Any other information yal would like to give id love to hear it.


----------



## TexasTimbers

bnew, welcome aboard. 

Those sycs you have are just babies. You asked what to do with them . . . let them grow. 

Don't quote me on this but, I believe syc is considered to be the largest growing hardwood on the north american continent. Remember the syqouyahs or however you spell it, they are softwoods.

But as far as syc's go yours are just pups. You can't even hardly qtr. saw them because they are too small to make the effort worth it. Plain sawn syc is B - O - R - I - N - G but quartersawn is dynamite. General rul eis that 16" is the minimum to quarter saw but I don't usually mess with them unless they are 20" and then they better be damn straight. That's one thing yours have going for them. they are damn straight, but let them grow for another 20 years. 

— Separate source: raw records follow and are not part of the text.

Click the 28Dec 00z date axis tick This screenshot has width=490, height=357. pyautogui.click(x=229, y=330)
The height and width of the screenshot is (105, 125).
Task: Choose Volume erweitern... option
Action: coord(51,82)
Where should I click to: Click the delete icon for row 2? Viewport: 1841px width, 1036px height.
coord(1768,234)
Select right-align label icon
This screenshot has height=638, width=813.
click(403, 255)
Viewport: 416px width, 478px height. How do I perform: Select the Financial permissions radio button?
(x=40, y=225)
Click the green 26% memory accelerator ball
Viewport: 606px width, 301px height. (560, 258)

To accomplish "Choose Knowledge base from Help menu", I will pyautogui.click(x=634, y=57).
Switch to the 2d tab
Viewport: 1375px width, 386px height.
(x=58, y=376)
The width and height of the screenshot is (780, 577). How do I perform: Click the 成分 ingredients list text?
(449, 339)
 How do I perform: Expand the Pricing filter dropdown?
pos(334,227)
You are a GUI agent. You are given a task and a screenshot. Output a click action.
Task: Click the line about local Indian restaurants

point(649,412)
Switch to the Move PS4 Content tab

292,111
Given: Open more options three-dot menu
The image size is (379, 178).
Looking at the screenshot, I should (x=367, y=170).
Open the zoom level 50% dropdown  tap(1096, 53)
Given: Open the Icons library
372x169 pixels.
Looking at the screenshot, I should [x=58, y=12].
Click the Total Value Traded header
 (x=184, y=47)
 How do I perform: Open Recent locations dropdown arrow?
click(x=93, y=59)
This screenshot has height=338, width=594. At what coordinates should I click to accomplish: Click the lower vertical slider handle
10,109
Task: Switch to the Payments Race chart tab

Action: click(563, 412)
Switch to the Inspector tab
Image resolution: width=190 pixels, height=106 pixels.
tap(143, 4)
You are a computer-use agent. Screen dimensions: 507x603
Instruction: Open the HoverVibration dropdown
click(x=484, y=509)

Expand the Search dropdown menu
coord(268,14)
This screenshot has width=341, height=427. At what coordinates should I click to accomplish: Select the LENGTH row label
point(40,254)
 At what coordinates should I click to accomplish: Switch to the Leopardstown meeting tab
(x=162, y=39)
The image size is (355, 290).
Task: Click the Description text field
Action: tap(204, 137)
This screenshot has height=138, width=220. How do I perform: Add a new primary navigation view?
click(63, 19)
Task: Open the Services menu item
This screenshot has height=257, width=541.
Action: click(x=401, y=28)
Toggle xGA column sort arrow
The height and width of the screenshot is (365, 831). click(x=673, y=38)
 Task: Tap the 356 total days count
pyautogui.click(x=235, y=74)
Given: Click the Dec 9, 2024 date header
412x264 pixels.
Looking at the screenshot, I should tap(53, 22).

20 years is not a long time. Just ask Woody. :laughing:


----------



## bnew17

TexasTimbers said:


> bnew, welcome aboard.
> 
> Those sycs you have are just babies. You asked what to do with them . . . let them grow.
> 
> Don't quote me on this but, I believe syc is considered to be the largest growing hardwood on the north american continent. Remember the syqouyahs or however you spell it, they are softwoods.
> 
> But as far as syc's go yours are just pups. You can't even hardly qtr. saw them because they are too small to make the effort worth it. Plain sawn syc is B - O - R - I - N - G but quartersawn is dynamite. General rul eis that 16" is the minimum to quarter saw but I don't usually mess with them unless they are 20" and then they better be damn straight. That's one thing yours have going for them. they are damn straight, but let them grow for another 20 years.
> 
> 20 years is not a long time. Just ask Woody. :laughing:


Wow, i never thought those things would be considered small but your the expert not me! what about that picture with the rotted inside?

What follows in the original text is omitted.